The expression inside the square root, $$(x^2 - 4)$$, must be positive. Also, the whole denominator $$\sqrt{x^2-4}$$ can't be zero.
So, $$x^2 - 4 > 0$$. This means $$(x-2)(x+2) > 0$$.
This happens when both factors are positive ($$x-2>0$$ and $$x+2>0 \Rightarrow x>2$$) or both factors are negative ($$x-2<0$$ and $$x+2<0 \Rightarrow x<-2$$).
So, the function only exists when $$x < -2$$ or $$x > 2$$.
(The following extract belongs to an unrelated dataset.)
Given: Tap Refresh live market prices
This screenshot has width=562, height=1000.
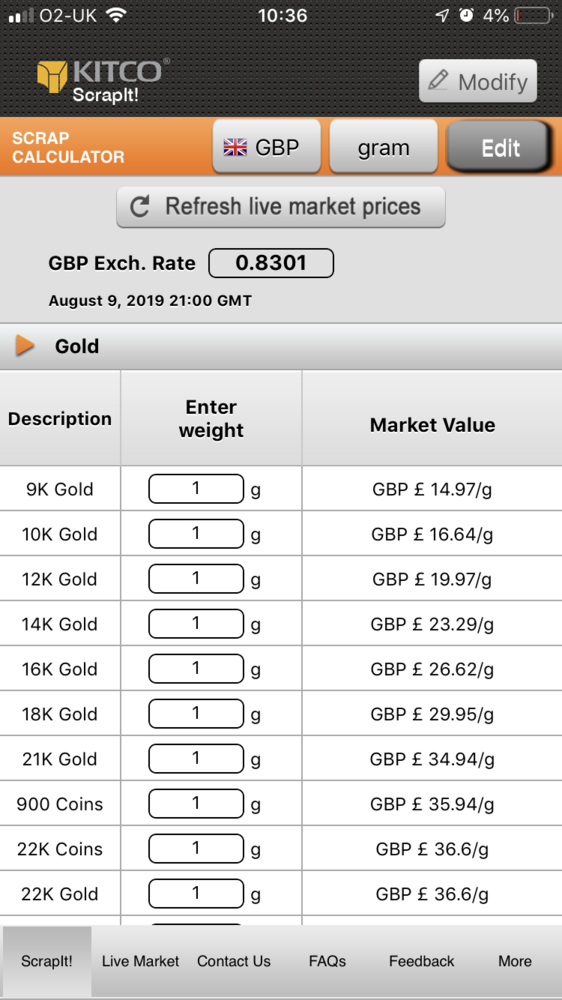Looking at the screenshot, I should coord(281,207).
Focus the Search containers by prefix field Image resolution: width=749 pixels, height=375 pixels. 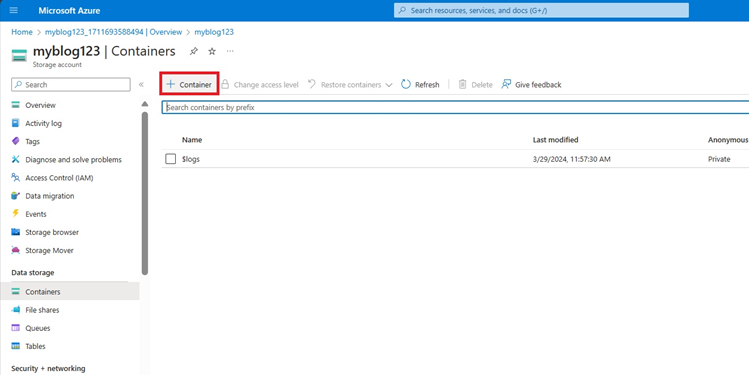click(x=455, y=107)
2. **Checking for where it crosses the axes (Intercepts):**
* **y-intercept:** To find where it crosses the y-axis, we set $$x=0$$. But we just found that $$x=0$$ is not in our domain! So, there are no y-intercepts.
* **x-intercept:** To find where it crosses the x-axis, we set $$y=0$$. This means $$\frac{x}{\sqrt{x^{2}-4}} = 0$$, which implies $$x=0$$. Again, $$x=0$$ is not in our domain. So, no x-intercepts either!

3. **Seeing if it's balanced (Symmetry):**
Let's see what happens if we put $$-x$$ instead of $$x$$ into the function:
$$y(-x) = \frac{-x}{\sqrt{(-x)^{2}-4}} = \frac{-x}{\sqrt{x^{2}-4}}$$
Notice that $$y(-x) = - \left(\frac{x}{\sqrt{x^{2}-4}}\right) = -y(x)$$.
Since $$y(-x) = -y(x)$$, this means the function is **odd**, and its graph is symmetric about the origin (if you spin it 180 degrees, it looks the same!).
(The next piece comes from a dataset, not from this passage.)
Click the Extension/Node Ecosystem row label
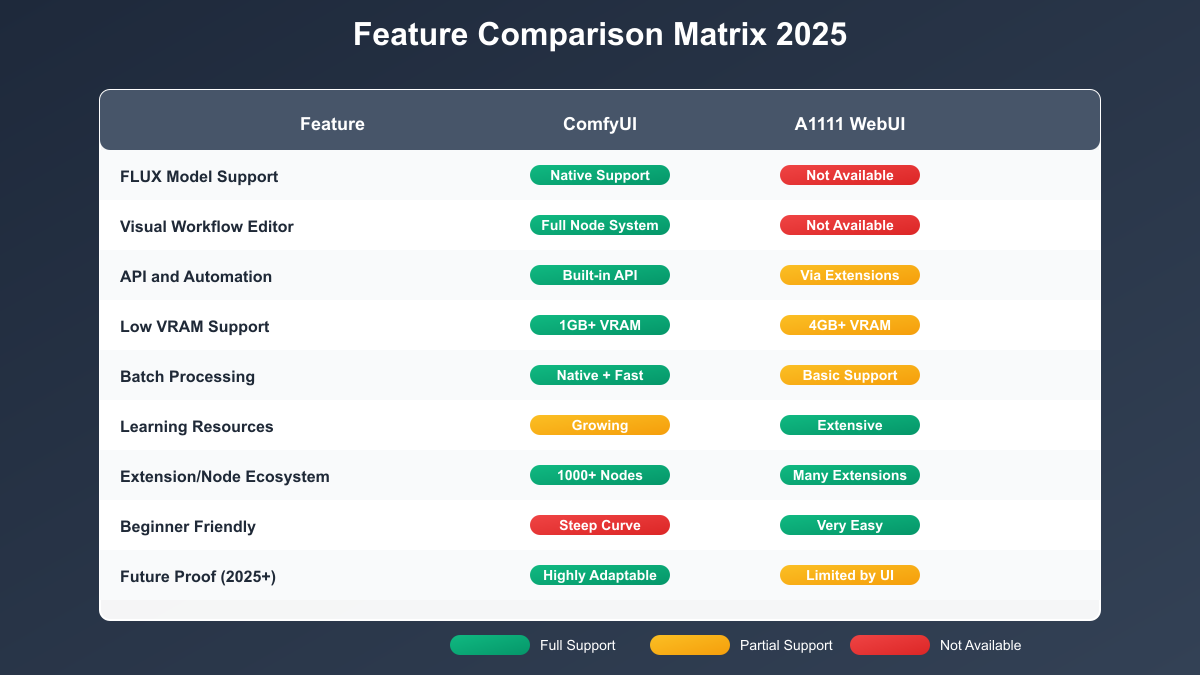Image resolution: width=1200 pixels, height=675 pixels. [224, 476]
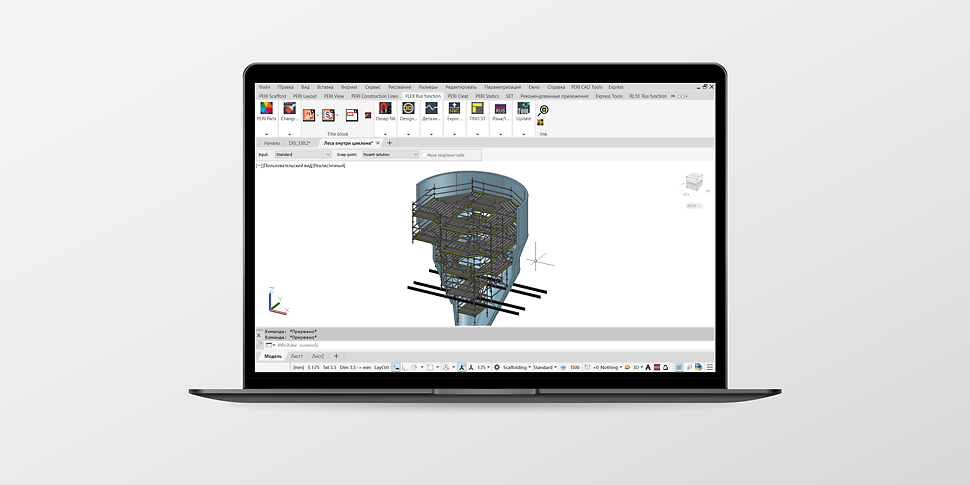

4. **Finding the invisible guiding lines (Asymptotes):**
* **Vertical Asymptotes:** These happen where the denominator becomes zero, causing the y-value to shoot off to positive or negative infinity. Our denominator is $$\sqrt{x^2-4}$$. It becomes zero when $$x^2-4=0$$, which means $$x=2$$ or $$x=-2$$.
As $$x$$ gets very close to 2 from numbers bigger than 2 (e.g., 2.01), $$y = \frac{x}{\sqrt{x^2-4}}$$ will be like $$\frac{\text{positive}}{\text{very small positive}}$$ which means $$y \to \infty$$.
As $$x$$ gets very close to -2 from numbers smaller than -2 (e.g., -2.01), $$y = \frac{x}{\sqrt{x^2-4}}$$ will be like $$\frac{\text{negative}}{\text{very small positive}}$$ which means $$y \to -\infty$$.
So, $$x=2$$ and $$x=-2$$ are vertical asymptotes.
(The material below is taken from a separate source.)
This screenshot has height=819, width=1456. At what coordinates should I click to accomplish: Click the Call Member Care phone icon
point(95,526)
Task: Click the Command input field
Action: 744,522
* **Horizontal Asymptotes:** These tell us what y-value the graph approaches as x gets super big (positive or negative).
Let's look at $$y = \frac{x}{\sqrt{x^{2}-4}}$$
We can rewrite the denominator: $$\sqrt{x^2-4} = \sqrt{x^2(1-\frac{4}{x^2})} = |x|\sqrt{1-\frac{4}{x^2}}$$
If $$x$$ gets very big and positive ($$x \to \infty$$), then $$|x|=x$$.
So, $$y = \frac{x}{x\sqrt{1-\frac{4}{x^2}}} = \frac{1}{\sqrt{1-\frac{4}{x^2}}}$$. As $$x \to \infty$$, $$\frac{4}{x^2}$$ gets super close to 0. So, $$y \to \frac{1}{\sqrt{1-0}} = 1$$. Thus, $$y=1$$ is a horizontal asymptote.
If $$x$$ gets very big and negative ($$x \to -\infty$$), then $$|x|=-x$$.
So, $$y = \frac{x}{-x\sqrt{1-\frac{4}{x^2}}} = \frac{-1}{\sqrt{1-\frac{4}{x^2}}}$$. As $$x \to -\infty$$, $$\frac{4}{x^2}$$ still gets super close to 0. So, $$y \to \frac{-1}{\sqrt{1-0}} = -1$$. Thus, $$y=-1$$ is another horizontal asymptote.

5. **Looking for hills or valleys (Extrema):**
We can pick some points in our domain to see if the function is going up or down.
Let's try for $$x > 2$$:
* If $$x=3$$, $$y = \frac{3}{\sqrt{3^2-4}} = \frac{3}{\sqrt{5}} \approx 1.34$$
* If $$x=5$$, $$y = \frac{5}{\sqrt{5^2-4}} = \frac{5}{\sqrt{21}} \approx 1.09$$
As $$x$$ gets larger, the $$y$$ values are getting smaller, approaching 1. This means the function is always decreasing when $$x>2$$.
Because of the origin symmetry (from step 3), the function will also be decreasing when $$x<-2$$. For example, if $$x=-3$$, $$y = \frac{-3}{\sqrt{(-3)^2-4}} = \frac{-3}{\sqrt{5}} \approx -1.34$$. If $$x=-5$$, $$y = \frac{-5}{\sqrt{(-5)^2-4}} = \frac{-5}{\sqrt{21}} \approx -1.09$$. Again, decreasing and approaching -1.
Since the function is always decreasing on both parts of its domain, there are no "hills" (local maximum) or "valleys" (local minimum). So, there are **no extrema**.